### COMPLETE THE FOLLOWING
1. Please retype the passage of the C++ typedef thread between "Which solution is" and "operator a friend.", inclusive.
2. Answer these questions from the C++ typedef thread:
(a) What error does the poster get in VS2008 at notMethod's definition?
(b) In which section of Foo's class declaration does the answer say to put the typedef?
(c) If notMethod implements a generic operation on iterators, what kind of function would the answerer make it?

### PAGE EXTRACT
<<<<

CODEWITHSUNDEEP
c++typedef
suszterpatt
suszterpatt

Reputation: 8273

Is there a way to typedef this?

Simplified version of the code:

Foo.h:

class Foo {
    private:
        class Bar {
            // ...
        };
        typedef std::map<int, Bar> mapType;
        mapType _map;
    public:
        void method(mapType::iterator it);
};

Foo.cpp:

void Foo::method(mapType::iterator it) {
    // ...
    notMethod(it);
}

void notMethod(mapType::iterator it) {
    // ...
}

Unsurprisingly, I get the error 'mapType' is not a class or namespace name in VS2008 at notMethod's definition. Is there any (elegant) way that I can avoid having to type out std::map<int, Bar> everywere in notMethod's definition without turning notMethod into a method?

Upvotes: 1

Views: 826

Answers (4)

Martin B
Martin B

Reputation: 24140

Use

void notMethod(Foo::mapType::iterator it) {
    // ...
}

and put the typedef in the public section of Foo's class declaration.

Edit:

If you want to avoid this, you can

  1. make notMethod a friend (as suggested by DanDan),
  2. use sbi's template solution, or
  3. make notMethod a private static member function of Foo (which generates exactly the same code as if it was a free non-member function).

Which solution is the most appropriate really depends on what notMethod does.

If notMethod uses Bar and Bar really only makes sense in the context of Foo's internal implementation, I would make notMethod a private static member function, since it's part of Foo's internals.

If notMethod was an operator that needs to take a non-Foo as its first argument (meaning that it can't be a member of Foo), and if I wanted to keep Bar private, I would make the operator a friend.

If notMethod implements a generic operation on iterators, I would make it a template function.

>>>>

### LISTED ENTRIES
<<<<

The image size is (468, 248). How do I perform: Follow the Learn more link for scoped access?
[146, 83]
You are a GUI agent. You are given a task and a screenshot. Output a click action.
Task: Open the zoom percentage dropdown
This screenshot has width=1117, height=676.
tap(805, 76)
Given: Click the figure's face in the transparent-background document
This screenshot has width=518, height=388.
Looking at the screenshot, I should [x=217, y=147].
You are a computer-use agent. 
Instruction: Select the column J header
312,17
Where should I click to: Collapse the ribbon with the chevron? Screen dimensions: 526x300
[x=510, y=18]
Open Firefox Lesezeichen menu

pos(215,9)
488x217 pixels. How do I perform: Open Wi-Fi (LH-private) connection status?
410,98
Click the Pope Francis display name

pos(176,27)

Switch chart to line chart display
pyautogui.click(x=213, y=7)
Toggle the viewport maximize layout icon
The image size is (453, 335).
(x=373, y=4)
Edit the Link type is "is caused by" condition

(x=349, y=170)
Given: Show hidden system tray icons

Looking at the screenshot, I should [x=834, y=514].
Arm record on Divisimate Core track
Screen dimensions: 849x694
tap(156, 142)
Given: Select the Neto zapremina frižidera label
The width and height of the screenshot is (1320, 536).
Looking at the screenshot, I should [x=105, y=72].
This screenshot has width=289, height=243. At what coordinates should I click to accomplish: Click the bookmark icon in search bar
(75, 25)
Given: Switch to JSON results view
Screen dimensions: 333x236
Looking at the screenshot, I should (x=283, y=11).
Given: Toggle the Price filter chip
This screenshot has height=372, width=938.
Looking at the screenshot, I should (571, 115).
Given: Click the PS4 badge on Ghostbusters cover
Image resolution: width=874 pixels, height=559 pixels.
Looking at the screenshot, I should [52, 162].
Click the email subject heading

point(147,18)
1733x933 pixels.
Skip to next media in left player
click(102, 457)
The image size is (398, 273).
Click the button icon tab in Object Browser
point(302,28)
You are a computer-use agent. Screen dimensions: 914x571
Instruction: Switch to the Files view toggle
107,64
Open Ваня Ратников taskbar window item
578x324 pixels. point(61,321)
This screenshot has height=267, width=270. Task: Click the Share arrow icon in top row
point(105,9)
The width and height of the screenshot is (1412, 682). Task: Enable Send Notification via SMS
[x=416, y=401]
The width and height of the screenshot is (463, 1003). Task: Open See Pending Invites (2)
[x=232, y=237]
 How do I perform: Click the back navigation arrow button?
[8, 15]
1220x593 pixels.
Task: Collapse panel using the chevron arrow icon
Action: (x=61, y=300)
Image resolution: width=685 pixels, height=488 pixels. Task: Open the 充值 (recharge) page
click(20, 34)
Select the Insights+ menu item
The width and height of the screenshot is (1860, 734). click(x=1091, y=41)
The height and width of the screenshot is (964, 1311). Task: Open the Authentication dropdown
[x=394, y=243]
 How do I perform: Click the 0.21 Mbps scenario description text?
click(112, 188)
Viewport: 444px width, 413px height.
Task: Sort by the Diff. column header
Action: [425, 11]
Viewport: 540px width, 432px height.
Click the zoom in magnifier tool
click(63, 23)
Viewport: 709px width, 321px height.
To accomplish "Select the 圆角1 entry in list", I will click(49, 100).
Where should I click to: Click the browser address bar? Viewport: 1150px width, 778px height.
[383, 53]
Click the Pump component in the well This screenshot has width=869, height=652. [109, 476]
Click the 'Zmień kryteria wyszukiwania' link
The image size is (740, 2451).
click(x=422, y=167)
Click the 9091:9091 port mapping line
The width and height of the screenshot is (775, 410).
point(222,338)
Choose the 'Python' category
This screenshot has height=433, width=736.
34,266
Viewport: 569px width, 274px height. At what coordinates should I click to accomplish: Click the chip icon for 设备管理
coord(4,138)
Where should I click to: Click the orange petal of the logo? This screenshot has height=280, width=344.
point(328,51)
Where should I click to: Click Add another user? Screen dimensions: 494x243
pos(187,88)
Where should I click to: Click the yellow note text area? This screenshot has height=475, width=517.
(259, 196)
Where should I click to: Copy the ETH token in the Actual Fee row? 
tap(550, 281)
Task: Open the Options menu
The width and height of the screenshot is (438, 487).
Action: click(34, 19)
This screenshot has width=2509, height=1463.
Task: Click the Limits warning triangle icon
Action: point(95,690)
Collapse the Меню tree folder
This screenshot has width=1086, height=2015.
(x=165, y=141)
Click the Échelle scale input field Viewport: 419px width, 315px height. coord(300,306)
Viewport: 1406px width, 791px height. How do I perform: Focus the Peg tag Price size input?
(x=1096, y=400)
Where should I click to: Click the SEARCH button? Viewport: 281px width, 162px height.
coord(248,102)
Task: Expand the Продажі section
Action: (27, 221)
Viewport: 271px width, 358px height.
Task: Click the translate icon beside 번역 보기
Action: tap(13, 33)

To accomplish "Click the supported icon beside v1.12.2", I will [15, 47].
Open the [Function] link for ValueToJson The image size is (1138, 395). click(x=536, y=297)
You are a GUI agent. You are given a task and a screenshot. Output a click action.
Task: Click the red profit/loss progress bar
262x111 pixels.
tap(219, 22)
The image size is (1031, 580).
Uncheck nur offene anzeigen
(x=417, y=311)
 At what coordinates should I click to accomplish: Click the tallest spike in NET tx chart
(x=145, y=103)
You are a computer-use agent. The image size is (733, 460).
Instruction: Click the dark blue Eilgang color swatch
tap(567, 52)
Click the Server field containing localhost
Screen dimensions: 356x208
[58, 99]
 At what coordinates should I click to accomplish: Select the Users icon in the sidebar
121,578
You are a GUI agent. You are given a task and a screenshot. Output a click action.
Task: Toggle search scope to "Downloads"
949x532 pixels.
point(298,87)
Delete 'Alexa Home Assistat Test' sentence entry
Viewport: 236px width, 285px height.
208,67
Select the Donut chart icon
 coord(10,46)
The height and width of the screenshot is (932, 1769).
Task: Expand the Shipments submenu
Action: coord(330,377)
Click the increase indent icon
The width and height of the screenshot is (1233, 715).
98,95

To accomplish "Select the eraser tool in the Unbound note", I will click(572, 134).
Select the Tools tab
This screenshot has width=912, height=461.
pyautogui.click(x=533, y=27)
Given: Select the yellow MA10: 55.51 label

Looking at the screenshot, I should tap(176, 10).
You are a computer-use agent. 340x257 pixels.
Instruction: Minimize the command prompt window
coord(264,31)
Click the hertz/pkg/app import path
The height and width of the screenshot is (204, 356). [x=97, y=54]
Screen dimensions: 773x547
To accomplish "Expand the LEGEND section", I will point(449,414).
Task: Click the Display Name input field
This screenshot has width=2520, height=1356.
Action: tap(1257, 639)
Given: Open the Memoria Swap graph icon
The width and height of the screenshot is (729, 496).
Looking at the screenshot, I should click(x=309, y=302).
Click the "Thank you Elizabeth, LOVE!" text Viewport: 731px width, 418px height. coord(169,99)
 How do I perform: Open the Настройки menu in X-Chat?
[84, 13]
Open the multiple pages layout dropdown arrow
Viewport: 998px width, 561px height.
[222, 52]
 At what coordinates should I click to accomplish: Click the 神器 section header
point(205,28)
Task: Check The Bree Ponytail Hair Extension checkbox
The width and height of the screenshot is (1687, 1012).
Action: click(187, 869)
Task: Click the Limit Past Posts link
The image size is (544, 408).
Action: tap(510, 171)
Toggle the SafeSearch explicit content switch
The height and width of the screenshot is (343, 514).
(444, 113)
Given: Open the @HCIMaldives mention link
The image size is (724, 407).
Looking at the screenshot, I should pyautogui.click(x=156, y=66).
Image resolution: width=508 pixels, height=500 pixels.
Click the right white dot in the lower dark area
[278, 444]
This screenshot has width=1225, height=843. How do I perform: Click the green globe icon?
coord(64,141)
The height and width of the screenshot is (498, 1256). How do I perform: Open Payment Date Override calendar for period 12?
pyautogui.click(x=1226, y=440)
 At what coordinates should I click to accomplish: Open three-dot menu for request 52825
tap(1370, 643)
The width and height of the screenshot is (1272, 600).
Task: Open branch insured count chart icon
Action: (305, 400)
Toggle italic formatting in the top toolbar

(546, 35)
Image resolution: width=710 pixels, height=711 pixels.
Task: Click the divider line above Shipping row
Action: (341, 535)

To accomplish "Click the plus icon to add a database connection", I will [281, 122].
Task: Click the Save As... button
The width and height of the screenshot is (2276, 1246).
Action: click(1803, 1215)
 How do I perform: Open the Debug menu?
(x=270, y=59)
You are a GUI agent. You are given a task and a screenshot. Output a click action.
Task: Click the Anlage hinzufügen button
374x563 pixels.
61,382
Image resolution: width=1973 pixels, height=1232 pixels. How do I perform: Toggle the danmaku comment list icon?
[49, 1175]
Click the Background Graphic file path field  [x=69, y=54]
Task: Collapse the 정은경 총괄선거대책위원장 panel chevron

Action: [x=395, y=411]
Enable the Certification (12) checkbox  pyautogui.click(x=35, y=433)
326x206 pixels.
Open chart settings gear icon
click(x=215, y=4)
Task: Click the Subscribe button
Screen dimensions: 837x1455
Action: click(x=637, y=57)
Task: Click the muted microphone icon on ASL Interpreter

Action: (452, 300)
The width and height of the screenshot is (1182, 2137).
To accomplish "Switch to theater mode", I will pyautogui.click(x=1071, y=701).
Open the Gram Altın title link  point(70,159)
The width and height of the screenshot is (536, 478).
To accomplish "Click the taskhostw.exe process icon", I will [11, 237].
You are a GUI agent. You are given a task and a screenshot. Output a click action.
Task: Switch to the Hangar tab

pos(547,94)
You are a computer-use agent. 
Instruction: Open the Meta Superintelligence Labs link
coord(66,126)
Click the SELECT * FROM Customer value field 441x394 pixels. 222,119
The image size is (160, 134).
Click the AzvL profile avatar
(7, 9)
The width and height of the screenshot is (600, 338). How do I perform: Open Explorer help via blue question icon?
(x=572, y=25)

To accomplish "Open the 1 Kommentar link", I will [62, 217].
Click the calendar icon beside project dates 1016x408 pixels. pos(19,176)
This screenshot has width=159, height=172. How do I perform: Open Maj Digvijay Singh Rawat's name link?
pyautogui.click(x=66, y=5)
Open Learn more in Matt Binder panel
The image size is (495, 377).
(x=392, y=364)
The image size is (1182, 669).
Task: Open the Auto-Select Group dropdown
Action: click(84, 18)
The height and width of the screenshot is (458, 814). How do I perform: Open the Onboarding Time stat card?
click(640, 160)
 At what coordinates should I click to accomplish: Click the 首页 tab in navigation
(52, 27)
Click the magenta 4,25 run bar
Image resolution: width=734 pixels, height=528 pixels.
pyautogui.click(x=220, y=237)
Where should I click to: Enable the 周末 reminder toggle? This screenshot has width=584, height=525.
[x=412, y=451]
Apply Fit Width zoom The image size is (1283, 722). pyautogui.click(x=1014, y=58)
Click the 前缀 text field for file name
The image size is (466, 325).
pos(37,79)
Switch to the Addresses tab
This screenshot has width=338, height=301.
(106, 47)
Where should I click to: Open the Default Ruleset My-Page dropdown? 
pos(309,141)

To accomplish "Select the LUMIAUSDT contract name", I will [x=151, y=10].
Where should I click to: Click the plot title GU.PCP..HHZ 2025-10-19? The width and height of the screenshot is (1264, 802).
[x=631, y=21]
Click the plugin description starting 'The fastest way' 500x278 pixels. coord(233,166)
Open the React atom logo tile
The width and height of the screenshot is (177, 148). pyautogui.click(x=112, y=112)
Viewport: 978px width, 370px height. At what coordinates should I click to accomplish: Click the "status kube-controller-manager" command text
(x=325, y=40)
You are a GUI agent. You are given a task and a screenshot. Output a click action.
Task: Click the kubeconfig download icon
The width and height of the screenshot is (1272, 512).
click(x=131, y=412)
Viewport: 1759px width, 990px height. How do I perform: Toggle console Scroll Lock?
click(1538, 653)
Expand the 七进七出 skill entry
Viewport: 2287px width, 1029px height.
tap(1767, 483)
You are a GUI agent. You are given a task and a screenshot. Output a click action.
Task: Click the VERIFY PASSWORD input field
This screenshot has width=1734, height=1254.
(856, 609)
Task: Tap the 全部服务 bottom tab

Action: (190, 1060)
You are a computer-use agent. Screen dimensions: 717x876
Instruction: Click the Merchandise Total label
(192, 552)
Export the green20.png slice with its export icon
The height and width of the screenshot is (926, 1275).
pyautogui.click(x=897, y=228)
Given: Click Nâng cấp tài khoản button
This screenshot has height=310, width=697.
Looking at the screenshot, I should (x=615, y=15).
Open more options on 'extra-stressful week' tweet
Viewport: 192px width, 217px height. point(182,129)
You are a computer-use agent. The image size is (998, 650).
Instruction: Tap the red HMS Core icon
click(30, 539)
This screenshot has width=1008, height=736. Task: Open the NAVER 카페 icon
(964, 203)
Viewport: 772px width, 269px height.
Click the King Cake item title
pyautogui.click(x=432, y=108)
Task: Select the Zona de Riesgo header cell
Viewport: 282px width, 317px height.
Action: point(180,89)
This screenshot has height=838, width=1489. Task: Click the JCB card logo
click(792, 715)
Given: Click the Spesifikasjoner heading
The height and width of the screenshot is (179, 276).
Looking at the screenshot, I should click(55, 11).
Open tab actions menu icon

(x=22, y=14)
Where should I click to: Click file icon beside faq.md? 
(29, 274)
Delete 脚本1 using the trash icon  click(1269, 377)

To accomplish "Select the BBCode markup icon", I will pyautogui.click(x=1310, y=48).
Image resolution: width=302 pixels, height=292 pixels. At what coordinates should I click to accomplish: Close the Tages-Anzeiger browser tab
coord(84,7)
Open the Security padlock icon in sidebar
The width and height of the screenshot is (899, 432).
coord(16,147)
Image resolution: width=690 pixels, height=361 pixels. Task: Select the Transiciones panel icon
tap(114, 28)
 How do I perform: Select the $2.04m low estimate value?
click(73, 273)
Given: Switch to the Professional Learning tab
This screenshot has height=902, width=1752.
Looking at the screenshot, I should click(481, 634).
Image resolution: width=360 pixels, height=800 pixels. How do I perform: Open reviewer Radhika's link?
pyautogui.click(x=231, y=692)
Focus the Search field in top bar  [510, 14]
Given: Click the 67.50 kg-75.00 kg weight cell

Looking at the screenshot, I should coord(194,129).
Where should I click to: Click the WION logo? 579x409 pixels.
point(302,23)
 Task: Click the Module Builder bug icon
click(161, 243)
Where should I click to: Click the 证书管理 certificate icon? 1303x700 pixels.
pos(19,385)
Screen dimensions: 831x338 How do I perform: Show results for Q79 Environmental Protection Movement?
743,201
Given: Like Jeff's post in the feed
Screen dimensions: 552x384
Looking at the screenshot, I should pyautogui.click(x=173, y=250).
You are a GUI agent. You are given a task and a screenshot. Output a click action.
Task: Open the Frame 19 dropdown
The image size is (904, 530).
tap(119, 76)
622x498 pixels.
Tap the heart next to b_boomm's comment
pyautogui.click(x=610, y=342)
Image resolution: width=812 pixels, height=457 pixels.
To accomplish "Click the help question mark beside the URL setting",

>>>>

### ANSWER SET
1.
Which solution is the most appropriate really depends on what notMethod does.

If notMethod uses Bar and Bar really only makes sense in the context of Foo's internal implementation, I would make notMethod a private static member function, since it's part of Foo's internals.

If notMethod was an operator that needs to take a non-Foo as its first argument (meaning that it can't be a member of Foo), and if I wanted to keep Bar private, I would make the operator a friend.

2.
(a) 'mapType' is not a class or namespace name
(b) The public section
(c) A template function